━━━━━ DOCUMENT SECTION ━━━━━

L10nMessages is a library that makes internationalization (i18n) and localization (l10n) of Java applications easy and safe.

It provides a fluent API to load and format messages that is built on top of Java standard libraries. In addition to simplifying the overall setup, it brings strong typing and compile time checks to the mix when used with the annotation processor.

The library can be used standalone in which case it will rely on JDK message formatting capabilities to which it adds named argument support.

It can also be used with ICU4J, the de-facto standard library for internationalization in Java. The supported APIs, while similar to JDK's, are more extensive and includes regular updates from Unicode. This is the recommended choice for better message formatting and advanced internationalization in general.

Check the Getting Started guide for a quick overview!

Benefits over plain JDK / ICU4J:

  • Easier to get started with the @L10nProperties annotation and with the fluent API: L10nMessages
  • Strong typing of message keys, message arguments and resource bundle names
    • The annotation processor: L10nPropertiesProcessor generates an Enum of keys for each resource bundle registered
    • Use the enum to initialize L10nMessages and the enum keys in L10nMessages#format() to reference existing messages
    • Optional "argument builders" / FormatContext for messages with arguments to provide maximal typing
  • Compile time checks
    • Missing properties file
    • Message formats validity (on root and localized files)

━━━━━ SOURCE MATERIAL ━━━━━

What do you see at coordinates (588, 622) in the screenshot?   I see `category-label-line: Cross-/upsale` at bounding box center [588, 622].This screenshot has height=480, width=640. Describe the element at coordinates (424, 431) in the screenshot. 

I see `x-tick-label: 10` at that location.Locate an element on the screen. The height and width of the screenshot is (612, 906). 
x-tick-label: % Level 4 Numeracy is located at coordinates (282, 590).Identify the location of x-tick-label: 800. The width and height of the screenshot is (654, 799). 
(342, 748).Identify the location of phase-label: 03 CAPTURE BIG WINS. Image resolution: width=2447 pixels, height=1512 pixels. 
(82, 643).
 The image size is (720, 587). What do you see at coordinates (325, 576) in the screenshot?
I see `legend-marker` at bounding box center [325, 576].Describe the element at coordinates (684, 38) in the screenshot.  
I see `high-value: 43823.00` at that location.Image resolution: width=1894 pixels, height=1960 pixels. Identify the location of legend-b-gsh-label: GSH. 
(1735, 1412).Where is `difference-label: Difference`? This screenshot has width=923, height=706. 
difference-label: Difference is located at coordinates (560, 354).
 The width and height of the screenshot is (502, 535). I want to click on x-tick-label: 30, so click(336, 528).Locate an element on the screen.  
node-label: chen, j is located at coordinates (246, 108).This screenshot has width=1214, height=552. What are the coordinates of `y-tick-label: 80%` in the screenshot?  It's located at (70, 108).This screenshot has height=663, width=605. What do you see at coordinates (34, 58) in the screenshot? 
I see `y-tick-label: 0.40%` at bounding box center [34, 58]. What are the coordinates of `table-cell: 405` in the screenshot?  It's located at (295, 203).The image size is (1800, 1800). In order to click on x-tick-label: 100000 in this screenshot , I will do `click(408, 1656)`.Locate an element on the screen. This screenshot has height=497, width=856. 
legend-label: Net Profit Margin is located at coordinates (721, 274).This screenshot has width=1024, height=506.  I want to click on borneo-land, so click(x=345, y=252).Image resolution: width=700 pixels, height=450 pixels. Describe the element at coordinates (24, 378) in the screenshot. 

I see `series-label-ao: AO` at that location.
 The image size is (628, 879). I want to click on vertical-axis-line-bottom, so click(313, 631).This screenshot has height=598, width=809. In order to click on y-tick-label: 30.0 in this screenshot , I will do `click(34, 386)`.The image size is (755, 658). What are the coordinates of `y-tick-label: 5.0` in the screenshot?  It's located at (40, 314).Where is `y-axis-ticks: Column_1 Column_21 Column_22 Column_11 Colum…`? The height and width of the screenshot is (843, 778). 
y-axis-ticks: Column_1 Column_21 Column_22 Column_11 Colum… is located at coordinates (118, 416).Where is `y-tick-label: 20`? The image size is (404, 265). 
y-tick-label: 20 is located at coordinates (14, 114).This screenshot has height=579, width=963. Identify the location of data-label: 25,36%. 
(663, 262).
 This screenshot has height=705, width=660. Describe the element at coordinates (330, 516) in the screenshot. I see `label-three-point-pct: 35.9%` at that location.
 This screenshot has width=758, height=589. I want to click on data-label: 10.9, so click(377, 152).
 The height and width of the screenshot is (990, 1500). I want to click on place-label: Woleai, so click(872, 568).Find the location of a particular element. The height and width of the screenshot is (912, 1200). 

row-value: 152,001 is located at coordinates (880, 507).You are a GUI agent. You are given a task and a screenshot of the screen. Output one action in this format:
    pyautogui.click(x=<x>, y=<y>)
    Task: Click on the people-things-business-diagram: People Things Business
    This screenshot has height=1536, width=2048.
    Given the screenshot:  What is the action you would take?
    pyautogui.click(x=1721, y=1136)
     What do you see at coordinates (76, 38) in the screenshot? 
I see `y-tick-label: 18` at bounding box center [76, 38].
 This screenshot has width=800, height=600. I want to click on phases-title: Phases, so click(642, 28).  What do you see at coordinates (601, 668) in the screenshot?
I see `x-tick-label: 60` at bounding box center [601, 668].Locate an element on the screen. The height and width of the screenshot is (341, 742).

━━━━━

→ **USING THE INFORMATION**
1. Please quote the part of the L10nMessages overview that opens with the words containing "The library can" and closes with "internationalization in general.".
2. Name the three things the L10nMessages overview says get strong typing.
3. According to the L10nMessages overview, what does the library add to JDK message formatting when used standalone?
The records have no connection to the L10nMessages overview.

→ **SOLUTIONS IN ORDER**
1.
The library can be used standalone in which case it will rely on JDK message formatting capabilities to which it adds named argument support.

It can also be used with ICU4J, the de-facto standard library for internationalization in Java. The supported APIs, while similar to JDK's, are more extensive and includes regular updates from Unicode. This is the recommended choice for better message formatting and advanced internationalization in general.

2.
Message keys
Message arguments
Resource bundle names

3. Named argument support.